** WORK ITEM **
Among these records, which lines include "agent"? Copy them out.

** DATA TO EXAMINE **
* * * *
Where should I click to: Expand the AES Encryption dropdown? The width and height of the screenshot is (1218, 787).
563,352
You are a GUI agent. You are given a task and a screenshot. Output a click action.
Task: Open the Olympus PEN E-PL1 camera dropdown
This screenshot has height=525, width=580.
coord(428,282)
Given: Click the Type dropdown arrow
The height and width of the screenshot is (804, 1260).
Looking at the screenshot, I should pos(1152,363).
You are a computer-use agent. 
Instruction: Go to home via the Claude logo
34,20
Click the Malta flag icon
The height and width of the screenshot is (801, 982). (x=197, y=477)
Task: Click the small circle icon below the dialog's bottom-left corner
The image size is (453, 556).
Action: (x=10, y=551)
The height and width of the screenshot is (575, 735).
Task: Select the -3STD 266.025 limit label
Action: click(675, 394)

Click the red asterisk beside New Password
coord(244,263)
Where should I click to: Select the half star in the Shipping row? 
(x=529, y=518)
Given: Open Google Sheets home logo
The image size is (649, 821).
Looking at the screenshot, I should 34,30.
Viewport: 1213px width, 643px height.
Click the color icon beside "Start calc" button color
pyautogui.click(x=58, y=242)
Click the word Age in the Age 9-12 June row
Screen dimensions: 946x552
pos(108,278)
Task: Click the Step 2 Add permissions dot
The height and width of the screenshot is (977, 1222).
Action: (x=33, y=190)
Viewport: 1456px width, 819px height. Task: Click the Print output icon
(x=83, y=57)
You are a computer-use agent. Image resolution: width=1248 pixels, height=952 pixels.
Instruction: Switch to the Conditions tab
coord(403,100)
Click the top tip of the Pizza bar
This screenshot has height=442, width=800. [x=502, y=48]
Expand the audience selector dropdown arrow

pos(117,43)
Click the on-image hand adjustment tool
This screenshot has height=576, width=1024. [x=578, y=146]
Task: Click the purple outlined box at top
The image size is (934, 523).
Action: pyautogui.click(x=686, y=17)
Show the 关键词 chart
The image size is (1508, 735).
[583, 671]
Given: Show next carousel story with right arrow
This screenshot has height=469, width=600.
* * * *
** TASK ANSWER **
You are a GUI agent. You are given a task and a screenshot. Output a click action.
You are a computer-use agent. 
You are a computer-use agent. Image resolution: width=1248 pixels, height=952 pixels.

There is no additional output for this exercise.